### Data supplied ###

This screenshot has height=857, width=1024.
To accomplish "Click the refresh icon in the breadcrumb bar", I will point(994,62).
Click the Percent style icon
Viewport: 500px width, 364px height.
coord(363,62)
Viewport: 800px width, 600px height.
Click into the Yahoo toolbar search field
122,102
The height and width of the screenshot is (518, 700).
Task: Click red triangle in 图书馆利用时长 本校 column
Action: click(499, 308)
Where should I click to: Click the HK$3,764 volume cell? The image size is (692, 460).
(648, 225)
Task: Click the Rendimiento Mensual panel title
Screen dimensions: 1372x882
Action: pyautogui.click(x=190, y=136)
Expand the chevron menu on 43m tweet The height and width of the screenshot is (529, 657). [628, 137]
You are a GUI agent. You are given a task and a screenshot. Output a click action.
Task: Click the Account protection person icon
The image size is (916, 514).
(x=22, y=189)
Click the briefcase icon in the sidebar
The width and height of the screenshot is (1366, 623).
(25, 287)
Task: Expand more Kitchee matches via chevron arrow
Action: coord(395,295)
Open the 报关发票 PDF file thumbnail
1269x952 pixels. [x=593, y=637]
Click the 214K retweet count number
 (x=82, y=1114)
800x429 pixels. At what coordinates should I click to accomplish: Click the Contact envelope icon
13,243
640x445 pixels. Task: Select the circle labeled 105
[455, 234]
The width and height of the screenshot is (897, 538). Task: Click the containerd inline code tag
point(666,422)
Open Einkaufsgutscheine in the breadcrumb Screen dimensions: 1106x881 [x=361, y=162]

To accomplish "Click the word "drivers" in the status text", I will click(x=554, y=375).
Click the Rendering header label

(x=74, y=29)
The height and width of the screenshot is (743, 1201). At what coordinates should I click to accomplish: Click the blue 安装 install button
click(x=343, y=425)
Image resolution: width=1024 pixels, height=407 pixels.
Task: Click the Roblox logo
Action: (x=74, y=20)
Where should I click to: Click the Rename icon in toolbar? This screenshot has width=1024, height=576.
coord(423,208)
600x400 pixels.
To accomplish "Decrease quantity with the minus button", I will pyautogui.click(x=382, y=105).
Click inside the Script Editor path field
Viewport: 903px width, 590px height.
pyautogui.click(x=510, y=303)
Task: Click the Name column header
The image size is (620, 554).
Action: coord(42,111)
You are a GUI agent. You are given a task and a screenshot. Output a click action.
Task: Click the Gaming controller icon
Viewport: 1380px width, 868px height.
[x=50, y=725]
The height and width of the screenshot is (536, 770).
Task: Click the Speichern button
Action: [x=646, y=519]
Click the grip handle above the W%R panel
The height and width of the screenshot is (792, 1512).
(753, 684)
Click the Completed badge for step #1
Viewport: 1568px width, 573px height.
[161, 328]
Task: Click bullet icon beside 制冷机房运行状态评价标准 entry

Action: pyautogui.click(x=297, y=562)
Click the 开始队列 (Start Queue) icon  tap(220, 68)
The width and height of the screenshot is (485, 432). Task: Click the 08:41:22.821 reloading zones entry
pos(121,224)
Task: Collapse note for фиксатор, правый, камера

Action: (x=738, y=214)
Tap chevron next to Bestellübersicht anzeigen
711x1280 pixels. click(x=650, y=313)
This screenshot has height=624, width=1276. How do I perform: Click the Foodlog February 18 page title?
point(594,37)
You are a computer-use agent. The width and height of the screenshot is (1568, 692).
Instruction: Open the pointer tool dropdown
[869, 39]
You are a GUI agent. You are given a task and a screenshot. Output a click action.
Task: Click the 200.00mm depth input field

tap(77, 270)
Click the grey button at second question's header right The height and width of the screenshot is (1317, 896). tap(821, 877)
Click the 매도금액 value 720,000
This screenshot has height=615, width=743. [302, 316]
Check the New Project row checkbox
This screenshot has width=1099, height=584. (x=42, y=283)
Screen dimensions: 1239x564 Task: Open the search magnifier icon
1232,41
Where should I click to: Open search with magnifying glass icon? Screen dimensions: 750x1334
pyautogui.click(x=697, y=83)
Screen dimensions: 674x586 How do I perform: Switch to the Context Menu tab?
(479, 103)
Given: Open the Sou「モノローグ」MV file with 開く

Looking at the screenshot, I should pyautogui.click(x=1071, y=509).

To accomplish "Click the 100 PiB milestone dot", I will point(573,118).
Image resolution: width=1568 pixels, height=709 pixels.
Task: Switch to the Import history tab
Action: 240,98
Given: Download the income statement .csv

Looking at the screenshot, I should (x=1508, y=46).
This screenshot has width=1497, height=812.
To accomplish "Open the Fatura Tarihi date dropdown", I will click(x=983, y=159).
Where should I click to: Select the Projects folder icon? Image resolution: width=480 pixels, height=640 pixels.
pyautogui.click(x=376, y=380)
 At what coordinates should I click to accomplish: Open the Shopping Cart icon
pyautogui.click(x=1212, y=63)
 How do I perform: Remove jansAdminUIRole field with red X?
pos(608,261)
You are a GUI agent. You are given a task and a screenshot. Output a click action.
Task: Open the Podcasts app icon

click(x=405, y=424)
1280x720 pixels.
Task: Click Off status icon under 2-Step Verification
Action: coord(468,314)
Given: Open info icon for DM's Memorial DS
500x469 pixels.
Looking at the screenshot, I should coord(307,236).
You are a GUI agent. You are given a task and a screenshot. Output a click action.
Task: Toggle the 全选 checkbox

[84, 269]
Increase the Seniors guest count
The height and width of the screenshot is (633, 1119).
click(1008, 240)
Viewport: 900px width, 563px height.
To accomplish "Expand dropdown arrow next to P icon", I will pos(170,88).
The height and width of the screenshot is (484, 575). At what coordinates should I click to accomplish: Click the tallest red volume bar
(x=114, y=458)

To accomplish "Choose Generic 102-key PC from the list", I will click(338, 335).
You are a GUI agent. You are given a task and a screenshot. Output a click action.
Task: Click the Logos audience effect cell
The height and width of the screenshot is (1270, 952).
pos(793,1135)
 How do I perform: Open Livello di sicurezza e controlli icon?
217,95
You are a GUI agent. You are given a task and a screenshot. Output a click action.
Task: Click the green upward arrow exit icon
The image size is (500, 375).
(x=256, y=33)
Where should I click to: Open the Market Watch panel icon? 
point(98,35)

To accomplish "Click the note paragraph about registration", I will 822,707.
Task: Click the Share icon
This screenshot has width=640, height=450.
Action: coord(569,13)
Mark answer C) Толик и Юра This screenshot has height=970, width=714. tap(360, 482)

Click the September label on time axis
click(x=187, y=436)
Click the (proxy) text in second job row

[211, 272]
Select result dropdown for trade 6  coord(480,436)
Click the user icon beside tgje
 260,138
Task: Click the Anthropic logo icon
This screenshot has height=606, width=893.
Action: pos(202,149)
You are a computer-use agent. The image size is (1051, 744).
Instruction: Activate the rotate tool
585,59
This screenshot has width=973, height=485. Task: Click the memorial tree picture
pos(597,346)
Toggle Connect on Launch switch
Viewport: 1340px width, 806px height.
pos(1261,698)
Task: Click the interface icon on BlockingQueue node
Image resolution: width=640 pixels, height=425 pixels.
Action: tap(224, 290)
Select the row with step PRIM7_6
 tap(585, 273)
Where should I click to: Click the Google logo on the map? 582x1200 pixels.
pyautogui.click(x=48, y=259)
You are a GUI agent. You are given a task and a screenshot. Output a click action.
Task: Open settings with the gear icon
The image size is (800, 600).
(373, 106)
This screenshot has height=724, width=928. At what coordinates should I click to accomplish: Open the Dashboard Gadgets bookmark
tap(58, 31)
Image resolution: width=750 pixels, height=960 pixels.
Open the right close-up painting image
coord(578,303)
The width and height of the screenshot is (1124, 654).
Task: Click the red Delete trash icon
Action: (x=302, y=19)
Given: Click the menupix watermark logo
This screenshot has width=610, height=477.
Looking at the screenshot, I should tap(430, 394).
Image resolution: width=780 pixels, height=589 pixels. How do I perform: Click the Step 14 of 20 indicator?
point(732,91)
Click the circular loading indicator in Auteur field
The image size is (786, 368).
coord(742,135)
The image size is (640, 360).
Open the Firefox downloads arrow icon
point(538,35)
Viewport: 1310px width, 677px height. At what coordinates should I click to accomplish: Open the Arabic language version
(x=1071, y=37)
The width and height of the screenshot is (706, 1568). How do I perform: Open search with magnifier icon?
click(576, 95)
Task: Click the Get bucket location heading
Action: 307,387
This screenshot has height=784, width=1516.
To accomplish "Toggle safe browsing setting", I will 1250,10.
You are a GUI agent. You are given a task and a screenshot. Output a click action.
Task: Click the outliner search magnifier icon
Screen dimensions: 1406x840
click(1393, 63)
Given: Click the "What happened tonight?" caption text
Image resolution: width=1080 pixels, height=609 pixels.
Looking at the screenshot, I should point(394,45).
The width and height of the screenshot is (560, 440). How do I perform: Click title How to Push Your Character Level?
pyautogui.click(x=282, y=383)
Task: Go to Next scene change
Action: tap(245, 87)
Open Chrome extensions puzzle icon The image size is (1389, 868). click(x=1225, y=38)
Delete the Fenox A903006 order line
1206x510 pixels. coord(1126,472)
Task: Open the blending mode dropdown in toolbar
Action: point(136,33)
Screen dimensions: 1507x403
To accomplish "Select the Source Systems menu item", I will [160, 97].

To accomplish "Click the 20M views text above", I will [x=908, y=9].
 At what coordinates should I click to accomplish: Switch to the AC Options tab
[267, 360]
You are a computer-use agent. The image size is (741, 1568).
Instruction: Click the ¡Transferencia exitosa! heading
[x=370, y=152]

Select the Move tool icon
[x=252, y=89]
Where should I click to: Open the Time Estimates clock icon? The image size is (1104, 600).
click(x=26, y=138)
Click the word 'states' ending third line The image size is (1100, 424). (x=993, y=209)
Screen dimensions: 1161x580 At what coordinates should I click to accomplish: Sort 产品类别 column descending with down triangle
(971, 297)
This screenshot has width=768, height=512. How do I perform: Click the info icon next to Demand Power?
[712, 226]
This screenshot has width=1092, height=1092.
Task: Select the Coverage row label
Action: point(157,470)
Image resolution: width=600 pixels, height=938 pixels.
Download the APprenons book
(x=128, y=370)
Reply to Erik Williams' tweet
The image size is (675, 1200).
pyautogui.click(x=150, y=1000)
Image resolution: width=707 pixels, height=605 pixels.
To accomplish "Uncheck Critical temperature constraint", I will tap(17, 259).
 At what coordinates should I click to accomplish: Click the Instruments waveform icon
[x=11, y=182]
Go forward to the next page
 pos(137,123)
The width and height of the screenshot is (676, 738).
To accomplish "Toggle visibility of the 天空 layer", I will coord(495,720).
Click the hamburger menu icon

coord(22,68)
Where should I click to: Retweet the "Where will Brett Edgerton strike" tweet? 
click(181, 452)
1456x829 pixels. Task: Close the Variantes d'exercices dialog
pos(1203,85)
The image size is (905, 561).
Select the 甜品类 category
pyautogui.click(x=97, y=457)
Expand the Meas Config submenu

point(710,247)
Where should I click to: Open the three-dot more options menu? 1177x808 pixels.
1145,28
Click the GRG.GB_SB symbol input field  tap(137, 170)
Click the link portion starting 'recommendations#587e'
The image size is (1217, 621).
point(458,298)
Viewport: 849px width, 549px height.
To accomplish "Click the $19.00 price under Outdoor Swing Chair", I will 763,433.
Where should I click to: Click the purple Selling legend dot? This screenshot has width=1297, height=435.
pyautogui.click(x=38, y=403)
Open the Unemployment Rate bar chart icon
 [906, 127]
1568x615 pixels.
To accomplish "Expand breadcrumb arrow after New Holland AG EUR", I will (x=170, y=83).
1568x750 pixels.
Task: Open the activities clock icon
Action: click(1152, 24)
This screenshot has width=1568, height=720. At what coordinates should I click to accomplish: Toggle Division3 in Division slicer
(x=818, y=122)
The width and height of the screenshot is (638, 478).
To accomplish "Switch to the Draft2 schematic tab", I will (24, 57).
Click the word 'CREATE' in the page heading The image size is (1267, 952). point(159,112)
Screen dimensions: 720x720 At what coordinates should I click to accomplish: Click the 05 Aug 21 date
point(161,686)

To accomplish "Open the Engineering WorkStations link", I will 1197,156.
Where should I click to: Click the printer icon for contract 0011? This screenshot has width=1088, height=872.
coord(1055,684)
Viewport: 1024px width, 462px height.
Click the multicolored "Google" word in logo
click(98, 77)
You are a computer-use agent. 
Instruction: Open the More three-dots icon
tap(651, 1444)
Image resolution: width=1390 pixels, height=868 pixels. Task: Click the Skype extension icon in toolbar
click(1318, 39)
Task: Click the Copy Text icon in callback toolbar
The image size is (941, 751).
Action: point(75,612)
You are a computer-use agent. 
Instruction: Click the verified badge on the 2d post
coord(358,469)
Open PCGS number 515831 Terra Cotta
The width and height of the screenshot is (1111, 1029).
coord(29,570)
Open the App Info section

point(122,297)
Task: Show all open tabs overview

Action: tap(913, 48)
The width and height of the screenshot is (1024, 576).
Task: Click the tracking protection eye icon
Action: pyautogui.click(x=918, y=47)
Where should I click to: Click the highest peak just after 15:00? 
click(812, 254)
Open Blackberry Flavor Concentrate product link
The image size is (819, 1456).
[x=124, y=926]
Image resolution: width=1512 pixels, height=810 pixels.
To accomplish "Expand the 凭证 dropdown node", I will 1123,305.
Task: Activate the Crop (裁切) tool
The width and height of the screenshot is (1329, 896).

###

> [Directions]: Could you say how many lines in the data above contain "node"? Reply with the number alone.

> [Response for this exercise]: 2